**Aufgaben**
**A.** Gib bitte aus dem Katalogeintrag zum Tizian-Bildnis den Abschnitt von „- Privatsammlung Venedig.“ bis „Y-21 (als Tizian).“ wortgetreu wieder.
**B.** Beantworte anhand des Katalogeintrags zum Tizian-Bildnis die folgenden Fragen und kennzeichne die Antworten ebenso mit (i), (ii), (iii).
(i) Welche Maße hat das Gemälde?
(ii) Welcher Zuschlagspreis wurde bei der Auktion Semenzato in Venedig erzielt?
(iii) Welche Datierung schlägt Professor Joannides vor?

TIZIANO VECELLIO genannt TIZIAN

(Pieve de Cadore 1485/1490–1576 Venedig)
Bildnis eines Edelmannes.
Öl auf Leinwand.
93,5 × 73,4 cm.

Provenienz:
- Herzog von Sachsen-Coburg und Gotha, wohl Charles Edward, 1884–1954.
- Sammlung Seligman, Rey and Co., New York, um 1939.
- Privatsammlung Venedig.
- Auktion Semenzato, Venedig, 31.10.1998, Los 118 (Zuschlagspreis 880 Millionen Lire).
- Privatsammlung Italien bis 2013.
- Von Obigem erworben, Privatsammlung.

Literatur:
- Ausst.-Kat. Seven Century of Painting. A Loan Exhibition of Old and Modern Masters, The California Palace of the Legion of Honor and The m. H. de Young Memorial Museum San Francisco, 1939, Kat.-Nr. Y-21 (als Tizian).
- Herold E. Wethey: The Paintings of Titian, Bd. II, The Portraits, London 1971, S. 168, Kat.-Nr. X-57 (als ‘Venetian School’).

Ausstellungen:
- New York 1939, New York World Art Fair, 1939, Nr. 21.
- San Francisco 1939, California Palace of the Legion of Honor, Nr. Y21, 1939–40 (mit Abb.).

Wir danken Professor Paul Joannides und Professor Peter Humfry, die unabhängig voneinander die Autorschaft dieses bemerkenswerten Porträts von Tizian nach Untersuchung des Originals bestätigen. Professor Joannides schlägt eine Datierung um ca. 1545–55 vor, Professor Humfrey datiert das Gemälde um 1550. Der folgende Text ist einer Analyse von Professor Joannides entnommen.

**Einträge**
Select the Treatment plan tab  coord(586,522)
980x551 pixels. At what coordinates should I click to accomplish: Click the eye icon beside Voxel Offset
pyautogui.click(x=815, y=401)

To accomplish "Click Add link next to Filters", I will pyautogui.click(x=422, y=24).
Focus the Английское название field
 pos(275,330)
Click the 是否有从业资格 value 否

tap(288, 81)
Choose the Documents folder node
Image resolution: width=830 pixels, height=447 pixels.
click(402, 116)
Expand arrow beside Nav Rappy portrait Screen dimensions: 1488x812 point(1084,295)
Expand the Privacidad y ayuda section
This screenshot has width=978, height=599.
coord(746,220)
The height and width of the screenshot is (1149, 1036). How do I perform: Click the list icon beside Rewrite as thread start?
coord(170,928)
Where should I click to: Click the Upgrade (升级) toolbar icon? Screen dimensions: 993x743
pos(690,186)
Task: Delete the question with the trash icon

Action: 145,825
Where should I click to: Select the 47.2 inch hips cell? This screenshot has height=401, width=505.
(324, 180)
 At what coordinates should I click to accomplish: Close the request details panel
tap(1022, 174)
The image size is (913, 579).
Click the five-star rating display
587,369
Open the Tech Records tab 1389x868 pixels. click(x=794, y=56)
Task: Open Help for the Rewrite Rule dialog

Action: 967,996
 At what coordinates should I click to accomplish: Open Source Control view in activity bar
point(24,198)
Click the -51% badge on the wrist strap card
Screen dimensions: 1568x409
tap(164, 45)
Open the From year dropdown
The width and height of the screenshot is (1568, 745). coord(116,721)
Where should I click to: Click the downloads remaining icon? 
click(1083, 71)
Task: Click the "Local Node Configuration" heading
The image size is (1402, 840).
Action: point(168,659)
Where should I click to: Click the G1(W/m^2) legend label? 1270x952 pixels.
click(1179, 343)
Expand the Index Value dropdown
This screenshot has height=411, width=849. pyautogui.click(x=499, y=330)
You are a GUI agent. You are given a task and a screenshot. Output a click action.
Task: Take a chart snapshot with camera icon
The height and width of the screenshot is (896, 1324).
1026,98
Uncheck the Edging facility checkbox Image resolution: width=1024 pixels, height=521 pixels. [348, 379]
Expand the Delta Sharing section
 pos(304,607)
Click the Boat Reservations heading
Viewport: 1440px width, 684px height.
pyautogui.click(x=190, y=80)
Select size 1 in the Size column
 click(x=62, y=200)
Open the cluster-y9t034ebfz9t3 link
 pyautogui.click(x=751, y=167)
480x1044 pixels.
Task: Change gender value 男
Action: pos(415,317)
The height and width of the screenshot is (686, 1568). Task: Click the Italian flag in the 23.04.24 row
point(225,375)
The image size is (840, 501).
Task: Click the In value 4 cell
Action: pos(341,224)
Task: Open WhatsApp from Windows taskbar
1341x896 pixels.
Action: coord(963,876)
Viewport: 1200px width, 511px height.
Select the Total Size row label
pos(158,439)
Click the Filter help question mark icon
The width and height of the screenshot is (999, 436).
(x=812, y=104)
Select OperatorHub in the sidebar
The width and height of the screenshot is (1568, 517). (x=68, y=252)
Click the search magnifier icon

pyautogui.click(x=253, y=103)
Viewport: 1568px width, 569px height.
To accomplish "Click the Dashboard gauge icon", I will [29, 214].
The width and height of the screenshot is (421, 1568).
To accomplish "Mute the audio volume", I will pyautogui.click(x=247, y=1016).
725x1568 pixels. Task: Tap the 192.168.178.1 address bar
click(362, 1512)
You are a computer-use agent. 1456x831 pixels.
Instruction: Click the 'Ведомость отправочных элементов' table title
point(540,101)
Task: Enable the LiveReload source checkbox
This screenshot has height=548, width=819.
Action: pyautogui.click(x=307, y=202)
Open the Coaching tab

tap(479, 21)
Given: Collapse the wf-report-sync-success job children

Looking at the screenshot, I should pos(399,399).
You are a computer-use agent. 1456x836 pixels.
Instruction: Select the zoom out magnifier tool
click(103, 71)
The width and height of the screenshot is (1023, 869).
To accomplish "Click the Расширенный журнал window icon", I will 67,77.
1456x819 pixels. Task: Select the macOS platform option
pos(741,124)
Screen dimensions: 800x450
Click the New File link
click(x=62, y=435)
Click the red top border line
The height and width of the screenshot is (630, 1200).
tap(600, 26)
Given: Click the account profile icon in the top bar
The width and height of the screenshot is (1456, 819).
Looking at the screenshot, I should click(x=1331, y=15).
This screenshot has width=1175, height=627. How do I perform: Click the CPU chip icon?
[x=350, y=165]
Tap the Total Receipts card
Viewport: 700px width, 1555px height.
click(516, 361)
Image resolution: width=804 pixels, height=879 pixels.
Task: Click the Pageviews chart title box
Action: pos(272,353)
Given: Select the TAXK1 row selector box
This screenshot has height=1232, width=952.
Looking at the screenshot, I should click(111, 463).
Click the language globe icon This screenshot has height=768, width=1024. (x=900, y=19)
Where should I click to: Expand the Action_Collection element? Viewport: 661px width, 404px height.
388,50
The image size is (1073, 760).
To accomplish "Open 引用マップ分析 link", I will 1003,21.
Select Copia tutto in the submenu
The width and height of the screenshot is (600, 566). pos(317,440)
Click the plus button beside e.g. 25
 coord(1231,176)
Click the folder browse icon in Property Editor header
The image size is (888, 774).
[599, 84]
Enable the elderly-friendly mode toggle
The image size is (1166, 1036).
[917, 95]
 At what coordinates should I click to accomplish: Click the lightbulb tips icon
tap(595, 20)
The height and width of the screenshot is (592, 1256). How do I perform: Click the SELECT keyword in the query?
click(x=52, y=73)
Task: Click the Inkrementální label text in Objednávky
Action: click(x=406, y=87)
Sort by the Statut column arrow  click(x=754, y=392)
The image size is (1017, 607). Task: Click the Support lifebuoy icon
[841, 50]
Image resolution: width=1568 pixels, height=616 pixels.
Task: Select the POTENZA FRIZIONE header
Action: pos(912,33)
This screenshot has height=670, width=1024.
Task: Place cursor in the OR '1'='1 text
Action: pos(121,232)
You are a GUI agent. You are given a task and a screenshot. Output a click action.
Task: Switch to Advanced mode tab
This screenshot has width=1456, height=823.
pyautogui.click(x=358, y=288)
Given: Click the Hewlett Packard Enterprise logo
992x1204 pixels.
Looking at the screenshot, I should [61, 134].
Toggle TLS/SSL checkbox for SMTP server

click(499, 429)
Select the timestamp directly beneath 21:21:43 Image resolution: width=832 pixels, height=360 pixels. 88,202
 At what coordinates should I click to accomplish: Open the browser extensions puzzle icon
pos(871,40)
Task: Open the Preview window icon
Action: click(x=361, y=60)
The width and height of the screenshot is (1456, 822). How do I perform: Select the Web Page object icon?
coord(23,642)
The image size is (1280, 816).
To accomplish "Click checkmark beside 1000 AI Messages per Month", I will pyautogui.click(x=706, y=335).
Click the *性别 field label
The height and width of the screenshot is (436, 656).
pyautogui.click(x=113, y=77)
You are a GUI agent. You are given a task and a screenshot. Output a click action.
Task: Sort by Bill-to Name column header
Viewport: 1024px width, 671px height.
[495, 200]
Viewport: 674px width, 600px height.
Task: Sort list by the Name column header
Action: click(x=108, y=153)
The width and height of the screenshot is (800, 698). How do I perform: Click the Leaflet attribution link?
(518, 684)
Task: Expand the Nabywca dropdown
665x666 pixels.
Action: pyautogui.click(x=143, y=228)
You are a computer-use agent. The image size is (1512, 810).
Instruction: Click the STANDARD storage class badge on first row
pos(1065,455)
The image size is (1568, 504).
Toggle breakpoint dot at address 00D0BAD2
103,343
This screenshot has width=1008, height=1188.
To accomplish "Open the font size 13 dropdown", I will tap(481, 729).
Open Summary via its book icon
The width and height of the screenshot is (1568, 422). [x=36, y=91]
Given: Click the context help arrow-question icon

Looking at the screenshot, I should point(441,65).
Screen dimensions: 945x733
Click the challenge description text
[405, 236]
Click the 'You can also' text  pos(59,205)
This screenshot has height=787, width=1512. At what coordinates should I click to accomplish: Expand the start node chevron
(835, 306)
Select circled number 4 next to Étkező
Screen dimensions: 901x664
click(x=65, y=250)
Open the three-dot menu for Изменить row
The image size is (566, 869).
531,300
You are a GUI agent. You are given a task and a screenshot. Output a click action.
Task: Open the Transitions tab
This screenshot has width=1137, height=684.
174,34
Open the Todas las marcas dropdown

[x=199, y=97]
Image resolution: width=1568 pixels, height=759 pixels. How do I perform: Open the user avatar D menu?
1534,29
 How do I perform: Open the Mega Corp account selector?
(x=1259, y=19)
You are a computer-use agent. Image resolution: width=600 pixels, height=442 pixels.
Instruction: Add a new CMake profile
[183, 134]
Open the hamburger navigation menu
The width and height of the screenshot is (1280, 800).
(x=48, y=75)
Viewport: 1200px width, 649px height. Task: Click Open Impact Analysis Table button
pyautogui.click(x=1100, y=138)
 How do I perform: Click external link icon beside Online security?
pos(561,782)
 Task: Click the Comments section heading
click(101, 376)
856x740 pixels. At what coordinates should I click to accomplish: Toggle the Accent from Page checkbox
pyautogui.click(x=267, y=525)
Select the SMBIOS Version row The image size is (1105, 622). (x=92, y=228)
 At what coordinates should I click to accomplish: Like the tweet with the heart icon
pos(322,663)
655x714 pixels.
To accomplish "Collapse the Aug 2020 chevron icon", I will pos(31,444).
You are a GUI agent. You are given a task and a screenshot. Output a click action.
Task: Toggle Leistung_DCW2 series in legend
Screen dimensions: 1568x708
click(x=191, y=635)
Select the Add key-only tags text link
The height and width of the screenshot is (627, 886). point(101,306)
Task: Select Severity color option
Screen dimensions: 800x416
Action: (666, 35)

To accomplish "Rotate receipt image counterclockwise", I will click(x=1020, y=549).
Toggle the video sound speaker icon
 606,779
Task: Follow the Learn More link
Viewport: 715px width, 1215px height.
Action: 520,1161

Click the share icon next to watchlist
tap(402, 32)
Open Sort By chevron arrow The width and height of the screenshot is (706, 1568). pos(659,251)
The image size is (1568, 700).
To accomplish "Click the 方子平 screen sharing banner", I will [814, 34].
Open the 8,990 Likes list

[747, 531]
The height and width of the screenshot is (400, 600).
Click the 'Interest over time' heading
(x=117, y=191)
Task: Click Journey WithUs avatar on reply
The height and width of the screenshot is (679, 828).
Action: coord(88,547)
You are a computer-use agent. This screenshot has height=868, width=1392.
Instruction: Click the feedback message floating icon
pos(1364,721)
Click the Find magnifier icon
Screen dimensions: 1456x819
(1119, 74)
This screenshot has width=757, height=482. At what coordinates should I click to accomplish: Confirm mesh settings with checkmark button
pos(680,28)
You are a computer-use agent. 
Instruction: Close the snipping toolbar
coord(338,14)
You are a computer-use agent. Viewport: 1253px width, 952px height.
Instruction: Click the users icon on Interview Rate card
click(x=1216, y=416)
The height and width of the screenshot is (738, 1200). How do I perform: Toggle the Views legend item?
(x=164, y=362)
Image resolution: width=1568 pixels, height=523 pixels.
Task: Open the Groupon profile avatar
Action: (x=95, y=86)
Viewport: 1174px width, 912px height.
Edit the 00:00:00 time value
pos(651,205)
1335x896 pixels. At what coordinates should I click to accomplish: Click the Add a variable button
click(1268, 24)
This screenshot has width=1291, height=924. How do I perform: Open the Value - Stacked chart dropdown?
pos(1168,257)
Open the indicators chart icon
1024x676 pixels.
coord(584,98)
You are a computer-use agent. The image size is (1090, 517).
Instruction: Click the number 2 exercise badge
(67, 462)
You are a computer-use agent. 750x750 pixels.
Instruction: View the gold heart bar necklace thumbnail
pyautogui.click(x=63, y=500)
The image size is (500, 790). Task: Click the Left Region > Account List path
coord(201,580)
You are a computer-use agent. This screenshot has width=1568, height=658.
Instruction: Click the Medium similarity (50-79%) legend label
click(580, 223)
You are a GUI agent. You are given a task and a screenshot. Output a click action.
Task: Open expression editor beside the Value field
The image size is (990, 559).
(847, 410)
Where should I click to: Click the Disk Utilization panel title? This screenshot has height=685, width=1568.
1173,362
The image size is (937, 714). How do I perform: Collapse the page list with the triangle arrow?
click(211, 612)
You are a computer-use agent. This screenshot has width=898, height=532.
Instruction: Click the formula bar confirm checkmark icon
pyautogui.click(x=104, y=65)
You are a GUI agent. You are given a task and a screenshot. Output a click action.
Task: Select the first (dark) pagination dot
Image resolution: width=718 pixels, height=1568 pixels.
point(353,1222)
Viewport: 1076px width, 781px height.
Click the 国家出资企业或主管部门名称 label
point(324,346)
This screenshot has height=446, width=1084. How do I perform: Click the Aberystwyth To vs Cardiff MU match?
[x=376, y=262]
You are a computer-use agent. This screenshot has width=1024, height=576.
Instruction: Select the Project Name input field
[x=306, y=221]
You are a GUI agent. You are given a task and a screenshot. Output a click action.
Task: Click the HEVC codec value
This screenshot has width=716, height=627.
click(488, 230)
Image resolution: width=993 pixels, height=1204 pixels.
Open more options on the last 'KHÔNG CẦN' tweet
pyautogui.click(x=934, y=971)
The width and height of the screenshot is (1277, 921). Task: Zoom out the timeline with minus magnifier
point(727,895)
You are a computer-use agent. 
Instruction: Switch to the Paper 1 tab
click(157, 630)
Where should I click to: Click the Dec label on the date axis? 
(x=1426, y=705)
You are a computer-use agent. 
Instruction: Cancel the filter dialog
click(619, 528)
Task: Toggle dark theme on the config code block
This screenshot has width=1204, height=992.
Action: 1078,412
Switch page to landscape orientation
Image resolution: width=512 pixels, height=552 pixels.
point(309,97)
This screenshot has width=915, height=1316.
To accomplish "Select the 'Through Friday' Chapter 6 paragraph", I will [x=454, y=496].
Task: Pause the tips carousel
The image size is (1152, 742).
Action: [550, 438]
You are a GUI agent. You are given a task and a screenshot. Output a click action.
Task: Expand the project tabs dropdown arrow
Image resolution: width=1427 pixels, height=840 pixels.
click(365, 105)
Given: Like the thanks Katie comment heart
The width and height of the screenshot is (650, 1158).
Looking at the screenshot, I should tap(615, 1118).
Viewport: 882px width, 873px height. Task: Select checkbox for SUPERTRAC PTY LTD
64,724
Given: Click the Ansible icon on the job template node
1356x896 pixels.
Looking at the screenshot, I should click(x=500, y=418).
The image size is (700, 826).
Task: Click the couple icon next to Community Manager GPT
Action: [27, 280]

**Lösungen in Reihenfolge**
**A.**
- Privatsammlung Venedig.
- Auktion Semenzato, Venedig, 31.10.1998, Los 118 (Zuschlagspreis 880 Millionen Lire).
- Privatsammlung Italien bis 2013.
- Von Obigem erworben, Privatsammlung.

Literatur:
- Ausst.-Kat. Seven Century of Painting. A Loan Exhibition of Old and Modern Masters, The California Palace of the Legion of Honor and The m. H. de Young Memorial Museum San Francisco, 1939, Kat.-Nr. Y-21 (als Tizian).

**B.**
(i) 93,5 × 73,4 cm
(ii) 880 Millionen Lire
(iii) um ca. 1545–55